# Input for this task
= Beginning of Section =
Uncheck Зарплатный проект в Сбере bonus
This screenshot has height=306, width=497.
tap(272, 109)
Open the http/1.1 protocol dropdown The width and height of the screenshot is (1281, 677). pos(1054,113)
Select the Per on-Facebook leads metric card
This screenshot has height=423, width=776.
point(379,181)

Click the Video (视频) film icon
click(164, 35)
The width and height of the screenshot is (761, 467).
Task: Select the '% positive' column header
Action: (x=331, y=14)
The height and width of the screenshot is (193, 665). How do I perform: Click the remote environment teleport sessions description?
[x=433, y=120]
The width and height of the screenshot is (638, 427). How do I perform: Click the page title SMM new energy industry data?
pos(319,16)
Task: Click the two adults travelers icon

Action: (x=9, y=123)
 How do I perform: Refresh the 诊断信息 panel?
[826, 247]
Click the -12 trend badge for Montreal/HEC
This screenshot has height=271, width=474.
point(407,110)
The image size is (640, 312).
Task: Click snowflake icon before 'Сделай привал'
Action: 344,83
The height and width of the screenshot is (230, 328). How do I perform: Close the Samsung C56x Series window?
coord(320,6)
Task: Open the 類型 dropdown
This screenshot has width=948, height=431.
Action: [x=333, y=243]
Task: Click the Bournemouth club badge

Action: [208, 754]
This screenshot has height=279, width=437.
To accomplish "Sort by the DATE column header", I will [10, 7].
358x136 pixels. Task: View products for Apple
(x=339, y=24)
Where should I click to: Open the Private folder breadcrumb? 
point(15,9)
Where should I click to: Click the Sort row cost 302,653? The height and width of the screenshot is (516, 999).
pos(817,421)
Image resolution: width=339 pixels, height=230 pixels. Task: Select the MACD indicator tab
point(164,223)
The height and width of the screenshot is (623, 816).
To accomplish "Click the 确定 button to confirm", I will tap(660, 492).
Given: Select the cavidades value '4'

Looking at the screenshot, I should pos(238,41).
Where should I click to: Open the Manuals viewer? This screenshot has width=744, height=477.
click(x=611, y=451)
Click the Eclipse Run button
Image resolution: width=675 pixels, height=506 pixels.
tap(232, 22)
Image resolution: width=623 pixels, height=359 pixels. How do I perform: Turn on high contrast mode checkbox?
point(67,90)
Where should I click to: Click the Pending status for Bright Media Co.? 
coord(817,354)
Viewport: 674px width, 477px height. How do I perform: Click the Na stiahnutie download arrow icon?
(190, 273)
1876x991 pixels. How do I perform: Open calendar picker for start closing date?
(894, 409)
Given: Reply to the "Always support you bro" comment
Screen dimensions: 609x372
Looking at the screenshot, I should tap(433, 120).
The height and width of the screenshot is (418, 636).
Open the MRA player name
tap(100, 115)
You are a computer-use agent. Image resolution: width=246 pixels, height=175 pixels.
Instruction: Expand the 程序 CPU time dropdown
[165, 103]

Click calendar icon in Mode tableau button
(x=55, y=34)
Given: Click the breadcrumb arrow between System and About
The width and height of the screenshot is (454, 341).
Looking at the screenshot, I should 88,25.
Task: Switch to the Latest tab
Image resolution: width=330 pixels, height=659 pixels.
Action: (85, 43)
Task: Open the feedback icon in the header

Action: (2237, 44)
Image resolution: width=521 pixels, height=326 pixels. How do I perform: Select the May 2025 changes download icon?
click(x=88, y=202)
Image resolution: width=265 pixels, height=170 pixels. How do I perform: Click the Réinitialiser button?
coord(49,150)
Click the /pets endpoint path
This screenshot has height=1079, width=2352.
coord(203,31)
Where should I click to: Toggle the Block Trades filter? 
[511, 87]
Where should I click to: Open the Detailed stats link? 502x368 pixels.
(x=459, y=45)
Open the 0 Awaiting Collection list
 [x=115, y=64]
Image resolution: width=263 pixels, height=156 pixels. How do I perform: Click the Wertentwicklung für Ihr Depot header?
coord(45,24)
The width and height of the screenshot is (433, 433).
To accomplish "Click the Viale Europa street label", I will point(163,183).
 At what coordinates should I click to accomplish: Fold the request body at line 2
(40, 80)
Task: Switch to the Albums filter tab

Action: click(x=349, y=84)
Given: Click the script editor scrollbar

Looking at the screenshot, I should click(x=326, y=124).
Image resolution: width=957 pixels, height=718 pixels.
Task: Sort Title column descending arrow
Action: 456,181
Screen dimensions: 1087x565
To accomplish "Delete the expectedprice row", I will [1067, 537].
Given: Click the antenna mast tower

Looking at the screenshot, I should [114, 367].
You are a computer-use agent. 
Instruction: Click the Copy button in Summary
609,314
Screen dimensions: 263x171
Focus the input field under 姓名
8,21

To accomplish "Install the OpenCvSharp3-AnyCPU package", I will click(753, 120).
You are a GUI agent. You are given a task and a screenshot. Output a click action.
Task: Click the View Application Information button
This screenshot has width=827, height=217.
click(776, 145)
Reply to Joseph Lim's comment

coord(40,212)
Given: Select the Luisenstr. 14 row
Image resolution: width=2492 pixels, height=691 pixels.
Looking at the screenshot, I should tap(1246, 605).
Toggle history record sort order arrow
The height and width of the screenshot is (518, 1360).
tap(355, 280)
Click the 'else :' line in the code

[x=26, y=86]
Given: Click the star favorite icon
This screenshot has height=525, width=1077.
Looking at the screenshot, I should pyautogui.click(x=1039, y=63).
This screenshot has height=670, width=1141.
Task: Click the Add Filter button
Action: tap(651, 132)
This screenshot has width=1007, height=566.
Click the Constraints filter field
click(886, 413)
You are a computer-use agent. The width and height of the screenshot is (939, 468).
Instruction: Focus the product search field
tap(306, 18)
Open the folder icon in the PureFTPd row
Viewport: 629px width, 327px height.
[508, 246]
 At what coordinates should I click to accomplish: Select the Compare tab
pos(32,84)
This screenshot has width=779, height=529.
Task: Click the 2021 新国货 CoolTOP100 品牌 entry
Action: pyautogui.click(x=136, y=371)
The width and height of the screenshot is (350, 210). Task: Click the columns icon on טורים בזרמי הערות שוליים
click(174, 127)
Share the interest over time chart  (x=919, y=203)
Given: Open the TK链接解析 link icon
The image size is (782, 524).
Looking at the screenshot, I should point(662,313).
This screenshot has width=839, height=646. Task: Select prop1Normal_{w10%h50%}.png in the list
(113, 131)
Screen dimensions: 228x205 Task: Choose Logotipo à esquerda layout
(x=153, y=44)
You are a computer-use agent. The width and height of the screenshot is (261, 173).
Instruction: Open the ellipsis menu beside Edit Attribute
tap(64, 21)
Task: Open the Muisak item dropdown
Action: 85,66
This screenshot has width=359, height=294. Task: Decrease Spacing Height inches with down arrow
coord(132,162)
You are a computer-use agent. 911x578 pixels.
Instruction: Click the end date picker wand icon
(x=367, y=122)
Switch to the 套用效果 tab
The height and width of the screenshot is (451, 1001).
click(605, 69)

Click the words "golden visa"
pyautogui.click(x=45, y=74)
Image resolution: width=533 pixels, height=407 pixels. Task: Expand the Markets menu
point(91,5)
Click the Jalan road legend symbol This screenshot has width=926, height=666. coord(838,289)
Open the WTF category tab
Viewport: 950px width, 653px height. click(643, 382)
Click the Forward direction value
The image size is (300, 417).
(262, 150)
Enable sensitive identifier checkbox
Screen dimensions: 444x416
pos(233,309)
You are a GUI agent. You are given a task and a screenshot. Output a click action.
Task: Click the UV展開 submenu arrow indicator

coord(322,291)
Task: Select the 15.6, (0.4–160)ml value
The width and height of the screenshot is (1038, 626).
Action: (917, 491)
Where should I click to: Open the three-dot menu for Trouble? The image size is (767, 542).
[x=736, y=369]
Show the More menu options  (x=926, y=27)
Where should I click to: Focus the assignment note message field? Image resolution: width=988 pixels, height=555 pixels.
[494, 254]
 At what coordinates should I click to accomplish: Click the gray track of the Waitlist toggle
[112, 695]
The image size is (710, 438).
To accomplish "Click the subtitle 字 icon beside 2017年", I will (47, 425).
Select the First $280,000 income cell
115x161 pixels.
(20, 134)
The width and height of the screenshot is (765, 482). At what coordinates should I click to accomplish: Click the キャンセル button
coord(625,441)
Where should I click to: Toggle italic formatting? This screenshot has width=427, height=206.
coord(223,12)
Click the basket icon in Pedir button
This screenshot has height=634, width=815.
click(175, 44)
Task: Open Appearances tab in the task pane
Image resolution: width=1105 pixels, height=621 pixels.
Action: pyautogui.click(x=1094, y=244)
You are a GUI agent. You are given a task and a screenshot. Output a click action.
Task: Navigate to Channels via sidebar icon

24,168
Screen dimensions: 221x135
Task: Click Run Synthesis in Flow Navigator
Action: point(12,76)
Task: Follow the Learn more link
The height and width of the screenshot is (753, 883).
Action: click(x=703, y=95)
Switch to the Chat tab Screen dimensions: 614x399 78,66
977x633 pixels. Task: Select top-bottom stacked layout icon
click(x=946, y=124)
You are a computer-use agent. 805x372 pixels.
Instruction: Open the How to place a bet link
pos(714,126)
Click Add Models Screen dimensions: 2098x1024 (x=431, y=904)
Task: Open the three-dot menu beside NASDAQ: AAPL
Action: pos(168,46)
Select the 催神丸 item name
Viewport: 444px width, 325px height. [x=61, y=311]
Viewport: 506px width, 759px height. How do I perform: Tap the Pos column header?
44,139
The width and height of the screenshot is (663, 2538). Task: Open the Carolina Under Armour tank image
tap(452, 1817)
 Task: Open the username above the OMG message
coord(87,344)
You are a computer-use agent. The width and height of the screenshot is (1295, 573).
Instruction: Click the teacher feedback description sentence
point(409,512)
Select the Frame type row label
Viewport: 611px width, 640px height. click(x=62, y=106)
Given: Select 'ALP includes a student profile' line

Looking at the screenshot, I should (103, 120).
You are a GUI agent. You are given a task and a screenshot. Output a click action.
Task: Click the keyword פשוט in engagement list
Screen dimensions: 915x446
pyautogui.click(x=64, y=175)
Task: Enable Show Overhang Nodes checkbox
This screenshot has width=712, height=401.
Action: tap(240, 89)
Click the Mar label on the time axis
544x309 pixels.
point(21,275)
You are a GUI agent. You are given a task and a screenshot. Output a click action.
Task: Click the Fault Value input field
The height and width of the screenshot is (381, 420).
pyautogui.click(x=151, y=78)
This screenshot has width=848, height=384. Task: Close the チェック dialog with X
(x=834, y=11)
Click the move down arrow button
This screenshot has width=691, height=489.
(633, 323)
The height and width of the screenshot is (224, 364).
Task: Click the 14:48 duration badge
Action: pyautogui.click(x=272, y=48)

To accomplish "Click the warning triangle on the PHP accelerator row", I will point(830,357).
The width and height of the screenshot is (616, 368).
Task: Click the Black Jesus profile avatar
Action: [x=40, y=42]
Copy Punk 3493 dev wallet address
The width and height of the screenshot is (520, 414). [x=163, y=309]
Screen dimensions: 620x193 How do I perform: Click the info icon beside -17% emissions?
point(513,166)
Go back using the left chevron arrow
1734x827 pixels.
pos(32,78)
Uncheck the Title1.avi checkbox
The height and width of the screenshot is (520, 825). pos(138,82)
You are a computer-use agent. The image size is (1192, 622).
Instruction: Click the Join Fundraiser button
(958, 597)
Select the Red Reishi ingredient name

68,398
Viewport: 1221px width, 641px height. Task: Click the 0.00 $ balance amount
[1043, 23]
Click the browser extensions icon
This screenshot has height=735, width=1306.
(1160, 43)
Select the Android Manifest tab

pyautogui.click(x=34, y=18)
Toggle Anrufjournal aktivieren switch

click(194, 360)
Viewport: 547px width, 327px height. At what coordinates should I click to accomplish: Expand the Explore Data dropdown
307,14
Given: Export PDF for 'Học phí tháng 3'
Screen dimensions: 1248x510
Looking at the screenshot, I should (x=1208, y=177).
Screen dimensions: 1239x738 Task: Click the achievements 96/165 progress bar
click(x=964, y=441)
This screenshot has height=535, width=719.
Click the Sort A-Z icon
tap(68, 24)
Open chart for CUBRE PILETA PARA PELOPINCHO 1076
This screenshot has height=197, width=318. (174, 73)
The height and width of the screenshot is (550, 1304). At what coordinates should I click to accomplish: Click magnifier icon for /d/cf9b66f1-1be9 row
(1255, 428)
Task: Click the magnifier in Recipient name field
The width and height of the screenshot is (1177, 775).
= End of Section =
# Exercise objective
Using the data above, repeat exactly the lines that begin at the line with "Reply to Joseph Lim's comment" and end at the line with "Given: Open the TK链接解析 link icon", both ends included.

# Answer for this exercise
Reply to Joseph Lim's comment

coord(40,212)
Given: Select the Luisenstr. 14 row
Image resolution: width=2492 pixels, height=691 pixels.
Looking at the screenshot, I should tap(1246, 605).
Toggle history record sort order arrow
The height and width of the screenshot is (518, 1360).
tap(355, 280)
Click the 'else :' line in the code

[x=26, y=86]
Given: Click the star favorite icon
This screenshot has height=525, width=1077.
Looking at the screenshot, I should pyautogui.click(x=1039, y=63).
This screenshot has height=670, width=1141.
Task: Click the Add Filter button
Action: tap(651, 132)
This screenshot has width=1007, height=566.
Click the Constraints filter field
click(886, 413)
You are a computer-use agent. The width and height of the screenshot is (939, 468).
Instruction: Focus the product search field
tap(306, 18)
Open the folder icon in the PureFTPd row
Viewport: 629px width, 327px height.
[508, 246]
 At what coordinates should I click to accomplish: Select the Compare tab
pos(32,84)
This screenshot has width=779, height=529.
Task: Click the 2021 新国货 CoolTOP100 品牌 entry
Action: pyautogui.click(x=136, y=371)
The width and height of the screenshot is (350, 210). Task: Click the columns icon on טורים בזרמי הערות שוליים
click(174, 127)
Share the interest over time chart  (x=919, y=203)
Given: Open the TK链接解析 link icon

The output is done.